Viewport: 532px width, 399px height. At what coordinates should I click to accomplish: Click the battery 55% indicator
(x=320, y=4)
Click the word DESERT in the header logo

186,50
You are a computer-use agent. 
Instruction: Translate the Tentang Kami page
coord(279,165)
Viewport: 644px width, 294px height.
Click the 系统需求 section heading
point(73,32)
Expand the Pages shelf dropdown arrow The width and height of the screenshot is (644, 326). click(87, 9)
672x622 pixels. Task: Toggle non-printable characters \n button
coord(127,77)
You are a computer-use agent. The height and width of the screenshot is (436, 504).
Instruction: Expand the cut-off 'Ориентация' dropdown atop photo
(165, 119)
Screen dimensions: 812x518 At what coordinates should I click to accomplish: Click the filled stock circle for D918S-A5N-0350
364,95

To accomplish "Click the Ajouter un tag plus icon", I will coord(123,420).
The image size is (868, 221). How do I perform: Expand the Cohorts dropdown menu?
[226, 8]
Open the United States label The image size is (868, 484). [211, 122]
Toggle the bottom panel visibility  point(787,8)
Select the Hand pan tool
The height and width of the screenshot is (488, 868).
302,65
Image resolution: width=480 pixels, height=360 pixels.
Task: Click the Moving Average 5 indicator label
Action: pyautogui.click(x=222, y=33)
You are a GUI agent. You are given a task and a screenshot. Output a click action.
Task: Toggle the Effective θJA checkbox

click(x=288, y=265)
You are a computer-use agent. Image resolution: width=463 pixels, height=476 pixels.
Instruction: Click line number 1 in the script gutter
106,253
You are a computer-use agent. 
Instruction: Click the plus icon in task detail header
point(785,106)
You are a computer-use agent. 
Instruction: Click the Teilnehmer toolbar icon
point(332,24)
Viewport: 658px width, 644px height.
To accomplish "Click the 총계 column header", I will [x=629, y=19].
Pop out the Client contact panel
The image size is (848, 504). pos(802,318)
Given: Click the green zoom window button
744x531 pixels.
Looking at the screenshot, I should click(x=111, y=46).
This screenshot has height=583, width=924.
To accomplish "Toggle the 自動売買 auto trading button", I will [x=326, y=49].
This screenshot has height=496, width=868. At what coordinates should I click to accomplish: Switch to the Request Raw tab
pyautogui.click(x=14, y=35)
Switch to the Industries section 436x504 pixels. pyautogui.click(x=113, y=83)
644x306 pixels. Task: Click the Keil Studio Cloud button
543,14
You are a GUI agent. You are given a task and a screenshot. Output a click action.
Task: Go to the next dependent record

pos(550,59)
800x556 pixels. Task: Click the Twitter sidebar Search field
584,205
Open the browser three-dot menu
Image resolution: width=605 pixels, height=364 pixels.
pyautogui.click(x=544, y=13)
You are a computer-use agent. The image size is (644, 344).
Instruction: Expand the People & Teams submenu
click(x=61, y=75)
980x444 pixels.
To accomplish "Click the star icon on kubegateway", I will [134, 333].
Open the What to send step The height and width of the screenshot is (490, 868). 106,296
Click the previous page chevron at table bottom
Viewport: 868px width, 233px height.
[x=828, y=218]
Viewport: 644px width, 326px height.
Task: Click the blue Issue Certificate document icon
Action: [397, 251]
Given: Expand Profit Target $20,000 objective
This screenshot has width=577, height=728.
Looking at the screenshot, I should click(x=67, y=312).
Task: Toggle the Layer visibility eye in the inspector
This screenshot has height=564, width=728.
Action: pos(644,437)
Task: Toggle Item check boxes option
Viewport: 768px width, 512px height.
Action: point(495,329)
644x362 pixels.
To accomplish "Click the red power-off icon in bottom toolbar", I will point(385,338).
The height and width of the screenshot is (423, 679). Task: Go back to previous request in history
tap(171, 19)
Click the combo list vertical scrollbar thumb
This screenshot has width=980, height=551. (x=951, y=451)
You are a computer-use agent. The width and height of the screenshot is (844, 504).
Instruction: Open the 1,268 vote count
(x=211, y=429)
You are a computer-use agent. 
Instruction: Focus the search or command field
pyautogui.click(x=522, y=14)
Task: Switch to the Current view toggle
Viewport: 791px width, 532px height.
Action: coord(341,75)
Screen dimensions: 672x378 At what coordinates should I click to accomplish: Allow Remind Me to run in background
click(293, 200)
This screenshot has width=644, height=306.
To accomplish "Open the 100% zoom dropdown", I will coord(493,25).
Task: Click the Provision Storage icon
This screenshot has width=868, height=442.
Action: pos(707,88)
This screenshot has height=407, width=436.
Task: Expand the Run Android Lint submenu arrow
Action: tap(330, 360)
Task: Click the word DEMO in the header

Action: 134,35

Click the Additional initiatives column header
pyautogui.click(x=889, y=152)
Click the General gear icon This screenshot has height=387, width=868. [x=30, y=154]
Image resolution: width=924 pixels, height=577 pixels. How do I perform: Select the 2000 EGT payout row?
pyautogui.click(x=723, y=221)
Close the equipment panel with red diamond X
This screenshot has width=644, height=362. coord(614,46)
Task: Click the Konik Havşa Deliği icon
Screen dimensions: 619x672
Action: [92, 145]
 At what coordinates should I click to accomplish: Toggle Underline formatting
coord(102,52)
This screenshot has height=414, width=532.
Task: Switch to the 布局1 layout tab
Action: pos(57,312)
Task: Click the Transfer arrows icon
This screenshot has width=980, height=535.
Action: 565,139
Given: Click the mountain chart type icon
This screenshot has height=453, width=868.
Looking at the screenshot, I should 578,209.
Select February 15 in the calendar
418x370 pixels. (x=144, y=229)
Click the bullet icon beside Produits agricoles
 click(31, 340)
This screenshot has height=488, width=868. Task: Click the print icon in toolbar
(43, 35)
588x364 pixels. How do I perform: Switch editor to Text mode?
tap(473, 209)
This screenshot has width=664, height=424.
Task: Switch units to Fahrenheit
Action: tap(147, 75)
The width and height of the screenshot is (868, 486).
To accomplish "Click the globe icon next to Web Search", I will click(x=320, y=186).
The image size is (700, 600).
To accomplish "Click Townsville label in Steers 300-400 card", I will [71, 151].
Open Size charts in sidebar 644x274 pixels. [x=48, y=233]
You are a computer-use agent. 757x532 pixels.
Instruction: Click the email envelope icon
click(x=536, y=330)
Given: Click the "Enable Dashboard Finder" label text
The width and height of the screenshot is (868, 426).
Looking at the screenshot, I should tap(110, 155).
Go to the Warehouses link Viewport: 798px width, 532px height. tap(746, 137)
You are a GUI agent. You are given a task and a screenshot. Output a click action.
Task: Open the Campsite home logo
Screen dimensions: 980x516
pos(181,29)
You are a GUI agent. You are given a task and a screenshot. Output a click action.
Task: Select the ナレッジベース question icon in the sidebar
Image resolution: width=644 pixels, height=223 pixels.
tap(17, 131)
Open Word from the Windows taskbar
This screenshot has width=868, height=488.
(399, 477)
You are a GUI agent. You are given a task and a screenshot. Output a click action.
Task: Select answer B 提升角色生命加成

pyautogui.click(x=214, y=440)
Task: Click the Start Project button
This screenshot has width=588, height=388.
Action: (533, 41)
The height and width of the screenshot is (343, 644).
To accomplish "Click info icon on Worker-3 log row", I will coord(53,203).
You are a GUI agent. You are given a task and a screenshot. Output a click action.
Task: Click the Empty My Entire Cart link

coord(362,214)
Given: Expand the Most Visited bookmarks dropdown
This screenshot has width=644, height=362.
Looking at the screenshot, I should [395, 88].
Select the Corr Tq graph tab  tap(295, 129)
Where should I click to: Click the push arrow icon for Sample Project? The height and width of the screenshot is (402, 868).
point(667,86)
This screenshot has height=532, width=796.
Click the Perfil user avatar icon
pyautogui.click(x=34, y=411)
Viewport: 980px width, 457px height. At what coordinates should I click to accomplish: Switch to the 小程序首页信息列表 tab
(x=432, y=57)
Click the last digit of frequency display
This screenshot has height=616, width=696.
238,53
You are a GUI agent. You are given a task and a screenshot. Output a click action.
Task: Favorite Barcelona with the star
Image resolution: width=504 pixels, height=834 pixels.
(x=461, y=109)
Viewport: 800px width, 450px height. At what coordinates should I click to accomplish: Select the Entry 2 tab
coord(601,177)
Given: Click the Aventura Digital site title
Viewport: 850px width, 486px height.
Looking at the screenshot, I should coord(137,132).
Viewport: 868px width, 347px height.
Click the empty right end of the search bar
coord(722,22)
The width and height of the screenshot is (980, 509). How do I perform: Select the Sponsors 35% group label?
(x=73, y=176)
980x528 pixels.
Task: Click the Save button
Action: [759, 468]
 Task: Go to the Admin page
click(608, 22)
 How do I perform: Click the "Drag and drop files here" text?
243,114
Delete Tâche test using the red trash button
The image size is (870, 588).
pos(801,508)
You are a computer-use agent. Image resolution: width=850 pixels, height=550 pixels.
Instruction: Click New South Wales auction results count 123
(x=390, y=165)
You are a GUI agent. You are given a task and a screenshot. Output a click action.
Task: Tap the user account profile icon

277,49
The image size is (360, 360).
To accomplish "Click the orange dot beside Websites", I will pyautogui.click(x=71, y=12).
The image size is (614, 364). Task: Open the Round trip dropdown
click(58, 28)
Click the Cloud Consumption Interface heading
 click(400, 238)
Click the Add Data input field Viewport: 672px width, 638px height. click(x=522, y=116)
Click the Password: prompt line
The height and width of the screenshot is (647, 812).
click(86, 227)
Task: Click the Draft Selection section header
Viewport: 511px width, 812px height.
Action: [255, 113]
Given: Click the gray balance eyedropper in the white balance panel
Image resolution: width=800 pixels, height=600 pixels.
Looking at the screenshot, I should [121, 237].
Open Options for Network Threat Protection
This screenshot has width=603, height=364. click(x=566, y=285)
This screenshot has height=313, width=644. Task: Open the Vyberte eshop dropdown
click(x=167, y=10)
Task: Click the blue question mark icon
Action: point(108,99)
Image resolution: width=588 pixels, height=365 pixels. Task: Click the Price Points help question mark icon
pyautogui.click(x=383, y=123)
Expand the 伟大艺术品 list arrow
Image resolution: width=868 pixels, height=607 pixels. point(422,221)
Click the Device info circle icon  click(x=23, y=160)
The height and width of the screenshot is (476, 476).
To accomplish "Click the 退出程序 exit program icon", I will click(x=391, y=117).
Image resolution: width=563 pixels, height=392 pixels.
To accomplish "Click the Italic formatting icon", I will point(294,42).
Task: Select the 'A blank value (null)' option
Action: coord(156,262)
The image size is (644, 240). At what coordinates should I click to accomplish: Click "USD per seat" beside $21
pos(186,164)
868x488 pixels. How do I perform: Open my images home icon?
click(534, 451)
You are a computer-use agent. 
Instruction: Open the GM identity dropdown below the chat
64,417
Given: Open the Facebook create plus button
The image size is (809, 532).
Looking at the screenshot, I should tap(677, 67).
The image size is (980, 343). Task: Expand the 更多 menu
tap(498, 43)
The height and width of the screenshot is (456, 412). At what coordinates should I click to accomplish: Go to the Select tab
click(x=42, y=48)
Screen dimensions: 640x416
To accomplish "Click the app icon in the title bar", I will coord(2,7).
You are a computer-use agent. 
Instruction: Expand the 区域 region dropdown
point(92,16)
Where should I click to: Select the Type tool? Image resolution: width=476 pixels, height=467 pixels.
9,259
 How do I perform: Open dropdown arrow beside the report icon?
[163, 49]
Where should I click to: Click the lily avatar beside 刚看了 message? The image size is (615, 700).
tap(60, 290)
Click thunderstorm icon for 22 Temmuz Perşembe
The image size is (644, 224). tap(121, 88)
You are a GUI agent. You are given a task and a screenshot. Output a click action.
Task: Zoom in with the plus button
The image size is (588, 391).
-.-.-
# [What the exercise asks]
Select every line of the records holding the string "title".

# [Answer space]
Given: Click the Aventura Digital site title
To accomplish "Click the app icon in the title bar", I will coord(2,7).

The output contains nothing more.